MSJE gets major gift to name the Chapman Family Research Center

Amy Chapman Fulton and Dave Fulton

In November, the Museum of the Southern Jewish Experience in New Orleans cut the ribbon to open a major expansion. Now, that expansion has a new name, thanks to a major gift.

The naming is the result of a $1.25 million gift from Dave and Amy Chapman Fulton, and honors Amy Chapman’s Southern Jewish ancestors.

The Chapman Family Research Center is located on the museum’s third floor and is a center to give scholars, historians, and people seeking to research their Southern Jewish roots a new home for exploration and discovery.

The center includes spaces devoted to artifact conservation and digitization, a secure vault to hold the museum’s growing archival collection, an oral history and distance learning studio, and a reading room and reference library, where center staff have already begun offering genealogy and artifact preservation workshops.

“While I was mostly inspired by my dad for his love of family and passion for tracing our family tree,” she said, “our gift is meant to honor the entire Chapman family – my Bubby (Mollie) and Zadie (Nathan), who immigrated from Russia in the early 1900s, and my dad (Norman) and his four brothers (Jake, Harold, Milton, and Julius) who all grew up in Shreveport, La. My cousins and I would not be the people we are today without the example they set with their love of family and close ties to Judaism.”

“Since we opened in 2021, countless people have asked us to help them learn more about their Southern Jewish history,” said Museum Executive Director Kenneth Hoffman. “The Chapman Family Research Center is now an important part of the Museum’s mission to expand their understanding of what it can mean to be a Southerner, a Southern Jew, and ultimately, an American.”

Along with the gift from the Fultons, the museum received financial support from people across the South, particularly the leadership giving of the Perlin Family Foundation, of Fairfax Station, Va., the Ben May Charitable Trust, of Mobile, Joanne B. Fried, of Metairie, and Dr. Ivan Sherman, of New Orleans.

The Museum will host a naming ceremony recognizing the Fultons and their support for the Chapman Family Research Center at a date to be announced.

Databases and Music

Photo of Chapman Family, c.1935: front row: Norman and Julius; second row: Harold, Mollie (Bubby), Zadie (Nathan), and Milton; top row: Jake

Dave Fulton, a native of Eugene, Oregon, received his Ph.D. in mathematical statistics from the University of Connecticut, in 1970. During his academic career, he performed professionally with the Hartford Symphony Orchestra as a violinist. He then founded the Department of Computer Science at Bowling Green State University, serving as its professor and chairman for 10 years. While there, he co-founded Fox Software, which became internationally known for its database management application, FoxPro. Following the sale of Fox Software to Microsoft in 1992, Dave served as Microsoft’s Vice President for Database Products until his retirement in 1994.

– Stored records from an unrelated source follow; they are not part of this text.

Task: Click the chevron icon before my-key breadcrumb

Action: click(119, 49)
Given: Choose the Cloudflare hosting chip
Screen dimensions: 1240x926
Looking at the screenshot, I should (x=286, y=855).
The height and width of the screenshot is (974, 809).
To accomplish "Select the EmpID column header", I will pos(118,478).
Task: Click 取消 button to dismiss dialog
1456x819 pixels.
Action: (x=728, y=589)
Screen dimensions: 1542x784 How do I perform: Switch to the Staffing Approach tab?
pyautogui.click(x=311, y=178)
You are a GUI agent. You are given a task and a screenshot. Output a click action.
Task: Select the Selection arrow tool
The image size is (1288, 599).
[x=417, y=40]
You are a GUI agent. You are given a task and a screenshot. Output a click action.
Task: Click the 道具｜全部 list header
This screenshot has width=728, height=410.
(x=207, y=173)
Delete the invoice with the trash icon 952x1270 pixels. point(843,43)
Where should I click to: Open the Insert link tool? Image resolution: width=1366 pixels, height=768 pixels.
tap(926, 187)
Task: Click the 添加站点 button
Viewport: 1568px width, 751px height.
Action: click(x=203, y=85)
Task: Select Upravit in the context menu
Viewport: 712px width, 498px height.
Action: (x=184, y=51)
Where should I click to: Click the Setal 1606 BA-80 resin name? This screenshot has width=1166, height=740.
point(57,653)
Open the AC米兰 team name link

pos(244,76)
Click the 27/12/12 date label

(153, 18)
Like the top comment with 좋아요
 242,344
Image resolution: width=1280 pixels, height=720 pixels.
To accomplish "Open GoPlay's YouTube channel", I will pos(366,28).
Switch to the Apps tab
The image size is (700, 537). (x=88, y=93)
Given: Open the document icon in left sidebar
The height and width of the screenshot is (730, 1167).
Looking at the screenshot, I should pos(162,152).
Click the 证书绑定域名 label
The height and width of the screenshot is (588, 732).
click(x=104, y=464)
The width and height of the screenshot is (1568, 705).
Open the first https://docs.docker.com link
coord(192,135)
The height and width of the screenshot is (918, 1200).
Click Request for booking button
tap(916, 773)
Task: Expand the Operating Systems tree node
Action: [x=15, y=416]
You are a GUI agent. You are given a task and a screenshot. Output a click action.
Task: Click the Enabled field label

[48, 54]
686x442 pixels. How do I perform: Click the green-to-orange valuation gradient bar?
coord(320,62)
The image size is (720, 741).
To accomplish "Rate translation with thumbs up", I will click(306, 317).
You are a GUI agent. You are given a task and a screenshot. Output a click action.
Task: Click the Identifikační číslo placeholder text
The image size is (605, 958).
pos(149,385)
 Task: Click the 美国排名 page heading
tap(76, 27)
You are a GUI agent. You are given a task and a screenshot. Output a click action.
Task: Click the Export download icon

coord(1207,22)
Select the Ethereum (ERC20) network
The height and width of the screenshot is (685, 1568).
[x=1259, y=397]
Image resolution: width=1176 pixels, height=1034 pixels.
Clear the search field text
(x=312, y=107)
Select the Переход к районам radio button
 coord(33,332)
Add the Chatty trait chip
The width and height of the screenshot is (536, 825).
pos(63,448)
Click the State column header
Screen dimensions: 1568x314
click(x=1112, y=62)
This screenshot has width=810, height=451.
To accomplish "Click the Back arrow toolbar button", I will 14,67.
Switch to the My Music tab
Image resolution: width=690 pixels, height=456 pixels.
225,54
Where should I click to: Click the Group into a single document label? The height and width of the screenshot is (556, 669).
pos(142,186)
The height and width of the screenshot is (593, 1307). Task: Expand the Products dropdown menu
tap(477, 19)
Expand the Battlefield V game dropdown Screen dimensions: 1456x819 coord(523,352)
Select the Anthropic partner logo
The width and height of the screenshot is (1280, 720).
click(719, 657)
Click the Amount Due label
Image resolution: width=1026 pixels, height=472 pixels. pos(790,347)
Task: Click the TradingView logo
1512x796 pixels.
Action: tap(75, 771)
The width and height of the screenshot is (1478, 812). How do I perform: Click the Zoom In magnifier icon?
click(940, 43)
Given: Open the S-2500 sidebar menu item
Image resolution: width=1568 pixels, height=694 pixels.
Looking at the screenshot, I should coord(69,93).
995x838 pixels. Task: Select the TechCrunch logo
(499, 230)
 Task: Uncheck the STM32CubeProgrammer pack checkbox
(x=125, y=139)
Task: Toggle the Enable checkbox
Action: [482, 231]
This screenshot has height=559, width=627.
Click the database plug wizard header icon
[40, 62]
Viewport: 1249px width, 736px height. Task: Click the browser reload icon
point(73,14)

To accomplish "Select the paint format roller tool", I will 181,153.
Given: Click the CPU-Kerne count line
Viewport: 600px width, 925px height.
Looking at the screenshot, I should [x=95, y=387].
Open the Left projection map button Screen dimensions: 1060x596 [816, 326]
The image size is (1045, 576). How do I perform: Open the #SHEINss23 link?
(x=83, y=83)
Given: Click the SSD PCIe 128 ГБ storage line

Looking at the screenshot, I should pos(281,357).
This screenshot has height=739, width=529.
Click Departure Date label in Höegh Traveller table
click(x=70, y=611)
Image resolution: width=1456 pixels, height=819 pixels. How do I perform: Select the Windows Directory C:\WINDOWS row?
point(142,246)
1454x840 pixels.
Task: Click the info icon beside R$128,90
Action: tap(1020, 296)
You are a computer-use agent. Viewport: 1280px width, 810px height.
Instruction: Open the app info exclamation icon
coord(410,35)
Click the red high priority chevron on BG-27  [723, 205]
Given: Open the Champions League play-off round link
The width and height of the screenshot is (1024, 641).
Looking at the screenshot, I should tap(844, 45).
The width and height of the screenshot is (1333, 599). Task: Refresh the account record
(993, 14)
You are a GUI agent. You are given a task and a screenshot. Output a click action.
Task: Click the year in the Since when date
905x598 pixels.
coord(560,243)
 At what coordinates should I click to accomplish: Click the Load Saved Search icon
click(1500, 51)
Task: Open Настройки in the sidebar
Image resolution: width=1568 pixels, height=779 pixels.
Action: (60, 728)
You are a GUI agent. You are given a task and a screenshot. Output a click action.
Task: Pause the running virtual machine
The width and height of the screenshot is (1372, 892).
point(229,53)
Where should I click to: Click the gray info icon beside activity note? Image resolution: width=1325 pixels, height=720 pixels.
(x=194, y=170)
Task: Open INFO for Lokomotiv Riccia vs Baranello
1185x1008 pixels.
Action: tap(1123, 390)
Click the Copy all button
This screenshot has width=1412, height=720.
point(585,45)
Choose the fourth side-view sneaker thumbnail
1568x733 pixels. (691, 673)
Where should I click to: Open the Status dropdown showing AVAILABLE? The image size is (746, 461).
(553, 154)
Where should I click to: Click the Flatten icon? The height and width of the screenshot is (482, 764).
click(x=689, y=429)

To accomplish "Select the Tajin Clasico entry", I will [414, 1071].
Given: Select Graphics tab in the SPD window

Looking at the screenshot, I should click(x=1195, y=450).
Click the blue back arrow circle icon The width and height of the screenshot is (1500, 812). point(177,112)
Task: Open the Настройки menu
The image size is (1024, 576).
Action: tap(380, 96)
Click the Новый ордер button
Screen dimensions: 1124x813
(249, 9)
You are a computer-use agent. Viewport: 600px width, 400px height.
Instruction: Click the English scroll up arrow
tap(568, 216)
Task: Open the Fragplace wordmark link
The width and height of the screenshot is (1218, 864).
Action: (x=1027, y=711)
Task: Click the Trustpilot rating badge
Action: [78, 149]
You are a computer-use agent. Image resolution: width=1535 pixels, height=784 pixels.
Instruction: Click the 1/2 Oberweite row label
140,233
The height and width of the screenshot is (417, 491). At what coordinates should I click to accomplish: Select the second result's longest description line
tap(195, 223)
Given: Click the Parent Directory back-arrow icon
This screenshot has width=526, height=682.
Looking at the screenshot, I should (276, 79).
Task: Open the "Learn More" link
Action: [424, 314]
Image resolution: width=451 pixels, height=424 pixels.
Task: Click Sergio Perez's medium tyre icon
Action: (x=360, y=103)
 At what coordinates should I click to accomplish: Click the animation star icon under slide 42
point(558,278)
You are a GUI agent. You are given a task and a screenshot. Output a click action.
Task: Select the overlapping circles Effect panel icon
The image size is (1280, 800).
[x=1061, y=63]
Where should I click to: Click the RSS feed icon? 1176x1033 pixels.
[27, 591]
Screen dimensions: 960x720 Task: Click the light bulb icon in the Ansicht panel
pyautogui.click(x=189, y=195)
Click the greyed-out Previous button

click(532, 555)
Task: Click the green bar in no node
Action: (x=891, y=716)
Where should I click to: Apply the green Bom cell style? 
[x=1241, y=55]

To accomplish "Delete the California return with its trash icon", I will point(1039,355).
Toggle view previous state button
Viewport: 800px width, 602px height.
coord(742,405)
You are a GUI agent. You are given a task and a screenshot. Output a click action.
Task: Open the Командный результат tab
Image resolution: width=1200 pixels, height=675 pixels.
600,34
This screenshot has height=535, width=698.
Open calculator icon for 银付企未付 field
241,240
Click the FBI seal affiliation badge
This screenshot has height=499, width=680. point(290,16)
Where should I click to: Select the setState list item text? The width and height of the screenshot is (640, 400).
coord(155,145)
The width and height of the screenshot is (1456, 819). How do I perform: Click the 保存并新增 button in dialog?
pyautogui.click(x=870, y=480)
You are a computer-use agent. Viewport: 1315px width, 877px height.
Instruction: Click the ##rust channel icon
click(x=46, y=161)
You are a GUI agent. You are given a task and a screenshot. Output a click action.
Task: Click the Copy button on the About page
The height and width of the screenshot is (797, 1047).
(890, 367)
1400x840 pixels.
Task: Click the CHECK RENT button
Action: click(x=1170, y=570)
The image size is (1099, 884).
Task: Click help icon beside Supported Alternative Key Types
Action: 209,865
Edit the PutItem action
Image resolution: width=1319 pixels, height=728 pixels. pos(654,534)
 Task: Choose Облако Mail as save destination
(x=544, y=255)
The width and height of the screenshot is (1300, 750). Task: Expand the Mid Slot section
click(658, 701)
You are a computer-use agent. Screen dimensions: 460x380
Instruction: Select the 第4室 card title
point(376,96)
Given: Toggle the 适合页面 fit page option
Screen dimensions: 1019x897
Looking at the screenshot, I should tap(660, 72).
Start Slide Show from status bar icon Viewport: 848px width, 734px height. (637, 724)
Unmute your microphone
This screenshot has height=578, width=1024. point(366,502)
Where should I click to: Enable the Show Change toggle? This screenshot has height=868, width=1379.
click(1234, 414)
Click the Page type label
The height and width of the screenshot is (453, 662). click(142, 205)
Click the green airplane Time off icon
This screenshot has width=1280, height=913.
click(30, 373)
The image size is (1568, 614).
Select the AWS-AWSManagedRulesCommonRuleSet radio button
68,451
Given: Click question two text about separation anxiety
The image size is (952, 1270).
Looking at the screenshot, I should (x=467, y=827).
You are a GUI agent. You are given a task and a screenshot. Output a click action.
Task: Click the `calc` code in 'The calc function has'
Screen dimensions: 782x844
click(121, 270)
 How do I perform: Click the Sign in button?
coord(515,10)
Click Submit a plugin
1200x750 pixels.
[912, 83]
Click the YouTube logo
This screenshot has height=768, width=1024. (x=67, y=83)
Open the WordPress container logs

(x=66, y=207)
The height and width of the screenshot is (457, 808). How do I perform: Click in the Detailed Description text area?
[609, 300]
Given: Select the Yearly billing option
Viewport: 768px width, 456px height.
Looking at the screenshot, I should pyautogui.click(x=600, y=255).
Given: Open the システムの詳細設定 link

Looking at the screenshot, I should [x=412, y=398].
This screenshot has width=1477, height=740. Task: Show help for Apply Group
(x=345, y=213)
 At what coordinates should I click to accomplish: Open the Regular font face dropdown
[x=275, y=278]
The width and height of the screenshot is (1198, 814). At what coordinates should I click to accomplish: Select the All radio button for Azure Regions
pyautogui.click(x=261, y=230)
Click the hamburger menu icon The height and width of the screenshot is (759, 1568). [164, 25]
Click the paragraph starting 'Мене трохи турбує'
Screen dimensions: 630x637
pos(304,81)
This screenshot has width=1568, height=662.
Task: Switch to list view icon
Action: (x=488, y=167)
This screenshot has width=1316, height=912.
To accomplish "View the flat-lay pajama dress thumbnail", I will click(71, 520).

Born and raised in Baton Rouge, Amy graduated from Bowling Green State University in 1979 with a degree in computer science, and took a job at Dacor, Dave’s software consulting firm, where she worked several years developing database software.

While she worked there, Amy and Dave married and she would bring their children to the office. When Microsoft purchased Fox, she continued as a software engineer. They retired in 1994.

After retiring, they assembled one of the world’s premier collections of stringed instruments, and Dave has played string quartets with three Seattle Symphony members weekly for 16 years. As part of the collecting process, they became friends with many leading violinists, including Isaac Stern, Itzhak Perlman and James Ehnes.

With Amy’s help, he also produced documentary films, including “Homage” and “Violin Masters: Two Gentlemen of Cremona.”

In 2018, they donated their instrument collection to the David and Amy Fulton Foundation, which uses proceeds from their sale to help numerous charitable organizations, with an emphasis on musical causes, medical research and Jewish organizations.